Quanto alla traduzione vera e propria, abbiamo detto che vi erano due versioni, le quali non costituiscono però un doppione, perché quella letterale, per quanto utile, per chi volesse riferirsi al testo e seguirlo da vicino, è spesso inintelligibile. Del resto accade sempre così, come abbiamo detto più volte, quando si tratta di libri sacri o di altri scritti tradizionali e, se una traduzione deve essere fatta necessariamente «parola per parola», in maniera scolastica e universitaria, talune espressioni si dovrebbero dichiarare veramente intraducibili. In realtà, per noi che ci poniamo da un punto di vista ben diverso da quello degli studiosi di linguistica, è la versione parafrasata e commentata quella che costituisce il senso del testo e ne permette la comprensione, laddove la versione «letterale» produce talvolta l’effetto di una sorta di «logogrifo», come dice il Vulliaud, o di divagazione incoerente. Ci dispiace soltanto che il commento non sia più esteso e più esplicito; le note, sebbene numerose e molto interessanti, non sono sempre sufficientemente «chiarificatrici», per così dire, e c’è da temere che esse non possano essere comprese da chi non abbia della Cabala una conoscenza più che elementare. Tuttavia sarà certamente opportuno attendere il prosieguo di questi «testi fondamentali», che, speriamo, completerà felicemente questo primo volume. Il Vulliaud ora dovrebbe darci e dare a se stesso un lavoro similare sull’Iddra Rabba e sull’Iddra Zuta, che, con il Siphra di-Tzeniutha, come egli stesso dice, lungi dall’essere semplicemente «delle aggiunte o delle appendici» dello Zohar, «ne costituiscono, al contrario, le parti centrali», quelle che in qualche modo, nella forma più concentrata, racchiudono l’essenza della dottrina.

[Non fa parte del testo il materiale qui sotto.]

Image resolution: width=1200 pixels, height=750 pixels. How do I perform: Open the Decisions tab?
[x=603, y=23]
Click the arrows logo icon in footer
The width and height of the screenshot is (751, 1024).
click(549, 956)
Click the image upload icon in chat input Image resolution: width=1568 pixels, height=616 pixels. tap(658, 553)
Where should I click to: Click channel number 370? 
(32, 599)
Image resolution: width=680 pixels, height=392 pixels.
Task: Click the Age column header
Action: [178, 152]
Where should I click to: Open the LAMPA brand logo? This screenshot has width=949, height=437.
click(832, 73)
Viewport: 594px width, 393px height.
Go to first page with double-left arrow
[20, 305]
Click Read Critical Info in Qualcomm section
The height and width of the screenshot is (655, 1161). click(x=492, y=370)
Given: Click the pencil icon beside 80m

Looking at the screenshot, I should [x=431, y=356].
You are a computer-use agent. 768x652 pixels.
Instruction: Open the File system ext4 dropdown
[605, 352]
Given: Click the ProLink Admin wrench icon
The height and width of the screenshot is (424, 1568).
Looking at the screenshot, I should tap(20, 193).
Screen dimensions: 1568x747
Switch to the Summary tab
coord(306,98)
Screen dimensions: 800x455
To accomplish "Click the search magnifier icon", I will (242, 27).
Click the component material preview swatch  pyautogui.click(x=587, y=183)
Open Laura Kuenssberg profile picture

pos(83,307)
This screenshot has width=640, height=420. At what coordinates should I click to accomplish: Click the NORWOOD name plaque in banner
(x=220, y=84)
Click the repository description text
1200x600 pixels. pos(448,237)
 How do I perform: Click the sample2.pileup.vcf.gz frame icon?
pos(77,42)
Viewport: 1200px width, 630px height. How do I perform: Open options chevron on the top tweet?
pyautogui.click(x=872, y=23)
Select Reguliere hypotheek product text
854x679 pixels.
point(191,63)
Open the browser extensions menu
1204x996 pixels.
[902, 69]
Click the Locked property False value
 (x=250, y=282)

[1] Articolo pubblicato su Le Voile d’Isis, dicembre 1930. [N.d.C.]


[2] [Si tratta di Il linguaggio segreto di Dante e dei «Fedeli d’Amore» (Optima, Roma 1928), che Guénon recensisce ampiamente su Le Voile d’Isis del febbraio 1929. L’articolo è stato tradotto nella Rivista di Studi Tradizionali, n. 28, luglio-settembre 1968 – N.d.R.]